Hackers are actively exploiting a high-severity vulnerability in SAPs flagship Enterprise Resource Planning software. Simultaneously, SAP is warning users about over two dozen newly discovered vulnerabilities in other widely used products, including one with a maximum severity rating of 10.

The most critical vulnerability, rated 10 out of 10, affects NetWeaver, a foundational platform for many SAP applications. This vulnerability (CVE-2025-42944) allows unauthenticated attackers to execute commands via malicious payloads sent to an open port. It stems from a deserialization vulnerability, a process where data structures are translated for storage or transmission and then reconstructed.

Three additional high-severity NetWeaver vulnerabilities were also disclosed, with ratings of 9.9, 9.6, and 9.1. These findings follow a report from SecurityBridge about the active exploitation of CVE-2025-42957, a 9.9 severity vulnerability in SAP S/4HANA, an ERP suite. SecurityBridge warned that this flaw allows system compromise with minimal effort, potentially leading to fraud, data theft, or ransomware.

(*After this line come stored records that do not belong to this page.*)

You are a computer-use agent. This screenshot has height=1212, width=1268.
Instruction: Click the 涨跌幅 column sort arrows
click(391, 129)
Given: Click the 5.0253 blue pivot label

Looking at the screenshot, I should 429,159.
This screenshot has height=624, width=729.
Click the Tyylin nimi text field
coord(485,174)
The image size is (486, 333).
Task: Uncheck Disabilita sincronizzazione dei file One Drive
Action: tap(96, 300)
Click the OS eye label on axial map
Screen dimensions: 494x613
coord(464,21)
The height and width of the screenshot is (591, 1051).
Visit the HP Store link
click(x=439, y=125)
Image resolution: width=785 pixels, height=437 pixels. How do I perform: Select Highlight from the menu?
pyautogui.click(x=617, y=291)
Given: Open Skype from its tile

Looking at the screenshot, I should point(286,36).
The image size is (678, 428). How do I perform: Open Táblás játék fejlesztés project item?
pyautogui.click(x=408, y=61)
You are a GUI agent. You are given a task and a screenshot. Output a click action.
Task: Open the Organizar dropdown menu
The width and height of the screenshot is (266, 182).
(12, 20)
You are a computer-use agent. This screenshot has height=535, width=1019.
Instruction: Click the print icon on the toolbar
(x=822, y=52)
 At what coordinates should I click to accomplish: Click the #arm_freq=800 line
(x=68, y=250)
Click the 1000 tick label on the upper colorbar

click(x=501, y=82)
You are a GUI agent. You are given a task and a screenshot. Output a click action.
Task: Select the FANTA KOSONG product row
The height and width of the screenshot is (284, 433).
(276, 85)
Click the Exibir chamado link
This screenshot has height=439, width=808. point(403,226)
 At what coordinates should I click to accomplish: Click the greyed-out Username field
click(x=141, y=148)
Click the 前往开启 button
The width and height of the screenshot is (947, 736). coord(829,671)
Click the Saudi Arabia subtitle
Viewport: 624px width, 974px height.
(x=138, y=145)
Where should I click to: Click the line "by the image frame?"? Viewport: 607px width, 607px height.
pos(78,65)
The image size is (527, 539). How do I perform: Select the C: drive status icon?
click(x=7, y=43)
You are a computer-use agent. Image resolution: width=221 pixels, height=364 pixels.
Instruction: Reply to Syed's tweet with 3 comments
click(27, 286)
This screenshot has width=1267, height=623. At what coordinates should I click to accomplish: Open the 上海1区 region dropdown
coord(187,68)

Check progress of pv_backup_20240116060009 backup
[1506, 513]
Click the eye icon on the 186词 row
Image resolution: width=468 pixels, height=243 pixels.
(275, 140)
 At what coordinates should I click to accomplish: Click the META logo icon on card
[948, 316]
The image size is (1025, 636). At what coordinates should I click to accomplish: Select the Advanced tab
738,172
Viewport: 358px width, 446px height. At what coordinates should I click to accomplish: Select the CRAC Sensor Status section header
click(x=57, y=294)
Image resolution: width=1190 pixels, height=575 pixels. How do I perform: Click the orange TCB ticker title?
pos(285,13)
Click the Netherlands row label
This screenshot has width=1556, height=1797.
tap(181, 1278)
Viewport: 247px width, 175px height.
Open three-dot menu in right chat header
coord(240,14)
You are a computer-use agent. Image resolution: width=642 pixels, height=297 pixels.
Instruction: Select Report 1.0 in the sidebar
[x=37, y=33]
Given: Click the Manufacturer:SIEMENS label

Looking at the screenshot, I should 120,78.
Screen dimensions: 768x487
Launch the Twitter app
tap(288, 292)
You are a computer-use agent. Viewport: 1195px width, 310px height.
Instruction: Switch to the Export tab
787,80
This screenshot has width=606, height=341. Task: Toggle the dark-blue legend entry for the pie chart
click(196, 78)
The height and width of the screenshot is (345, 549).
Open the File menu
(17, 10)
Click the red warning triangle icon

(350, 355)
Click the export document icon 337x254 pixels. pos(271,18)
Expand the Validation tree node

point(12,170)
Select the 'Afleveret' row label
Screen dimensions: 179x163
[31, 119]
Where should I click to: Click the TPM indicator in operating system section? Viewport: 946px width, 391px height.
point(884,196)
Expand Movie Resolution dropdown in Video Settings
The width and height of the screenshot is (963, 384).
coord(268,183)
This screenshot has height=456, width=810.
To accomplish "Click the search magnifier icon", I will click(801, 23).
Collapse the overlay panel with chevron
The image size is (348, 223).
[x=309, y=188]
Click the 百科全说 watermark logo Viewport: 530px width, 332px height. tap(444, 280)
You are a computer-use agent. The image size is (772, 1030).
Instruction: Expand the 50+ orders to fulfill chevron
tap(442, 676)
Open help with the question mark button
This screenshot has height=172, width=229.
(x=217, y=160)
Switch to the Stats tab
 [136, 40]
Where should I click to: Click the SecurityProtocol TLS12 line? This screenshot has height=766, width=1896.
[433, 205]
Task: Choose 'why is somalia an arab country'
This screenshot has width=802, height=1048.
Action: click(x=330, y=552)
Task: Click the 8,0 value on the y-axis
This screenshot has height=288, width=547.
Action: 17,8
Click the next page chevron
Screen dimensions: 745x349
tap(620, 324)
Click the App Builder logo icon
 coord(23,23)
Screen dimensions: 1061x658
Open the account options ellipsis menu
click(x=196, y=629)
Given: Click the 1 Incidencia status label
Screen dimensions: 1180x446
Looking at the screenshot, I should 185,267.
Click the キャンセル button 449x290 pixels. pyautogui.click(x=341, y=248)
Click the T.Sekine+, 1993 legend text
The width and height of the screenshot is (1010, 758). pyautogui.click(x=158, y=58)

Other affected SAP products include Business One, Landscape Transformation Replication Server, Commerce Cloud, Datahub, Business Planning and Consolidation, HCM, BusinessObjects Business Intelligence Platform, Supplier Relationship Management, and Fiori. Severity ratings for these vulnerabilities range from 3.1 to 8.8. SAP urges users to patch all high-severity vulnerabilities immediately.